概述
RNA-seq技術(RNA sequencing)是一種基於高通量測序的轉錄組分析方法。該技術通過將細胞中的mRNA反轉錄為互補DNA(cDNA),並對cDNA文庫進行大規模平行測序,從而全面、定量地分析特定狀態下細胞或組織內所有轉錄本(RNA分子)的種類和豐度。
技術原理
RNA-seq的基本流程包括:
- RNA提取與富集:通常使用oligo(dT)磁珠捕獲帶有poly(A)尾巴的mRNA,以富集真核生物的信使RNA。
- cDNA文庫構建:通過反轉錄酶和引物將mRNA反轉錄為單鏈cDNA,進而合成雙鏈cDNA。
- 高通量測序:對雙鏈cDNA進行片段化、加接頭等處理,利用第二代測序技術(如Illumina平台)進行大規模測序。
- 生物信息學分析:將產生的短序列讀數(reads)與參考基因組或轉錄組進行比對,從而鑑定轉錄本來源、定量表達水平、識別可變剪接事件及新轉錄本等。
與微陣列技術的比較優勢
相較於傳統的微陣列(基因芯片)雜交技術,RNA-seq具有以下主要優勢:
- 檢測範圍更廣:RNA-seq不依賴於預先設計的探針,能夠發現未知基因、新剪接變體和非編碼RNA,而微陣列只能檢測已知序列。

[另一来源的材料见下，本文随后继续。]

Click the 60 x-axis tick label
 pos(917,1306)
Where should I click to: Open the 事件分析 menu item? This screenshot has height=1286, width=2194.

- 定量更準確:RNA-seq通過直接計數序列讀數來定量基因表達,避免了微陣列中因雜交效率不一可能引起的信號飽和或背景噪聲問題。
- 靈敏度更高:能夠檢測低豐度轉錄本,動態範圍寬(通常超過5個數量級)。
- 提供等位基因特異性表達信息:對於雜合子個體,若兩個等位基因存在單核苷酸差異,RNA-seq可通過序列差異區分並定量各等位基因的轉錄水平,有助於研究等位基因不平衡表達。
- 揭示轉錄本結構:可精確識別外顯子連接處,從而分析可變剪接、基因融合等轉錄後調控事件。
局限性
RNA-seq技術也存在一定局限:
- 成本相對較高,尤其當需要高測序深度或大樣本量時。
- 數據分析複雜,依賴於生物信息學流程和參考基因組質量。
- 實驗步驟較多,從樣本處理到文庫構建需嚴格質量控制,以避免技術偏倚。
應用領域
該技術廣泛應用於基礎研究與臨床領域,包括:
隨着測序成本下降和算法改進,RNA-seq已成為轉錄組研究的常規工具,逐步替代微陣列在許多場景中的應用。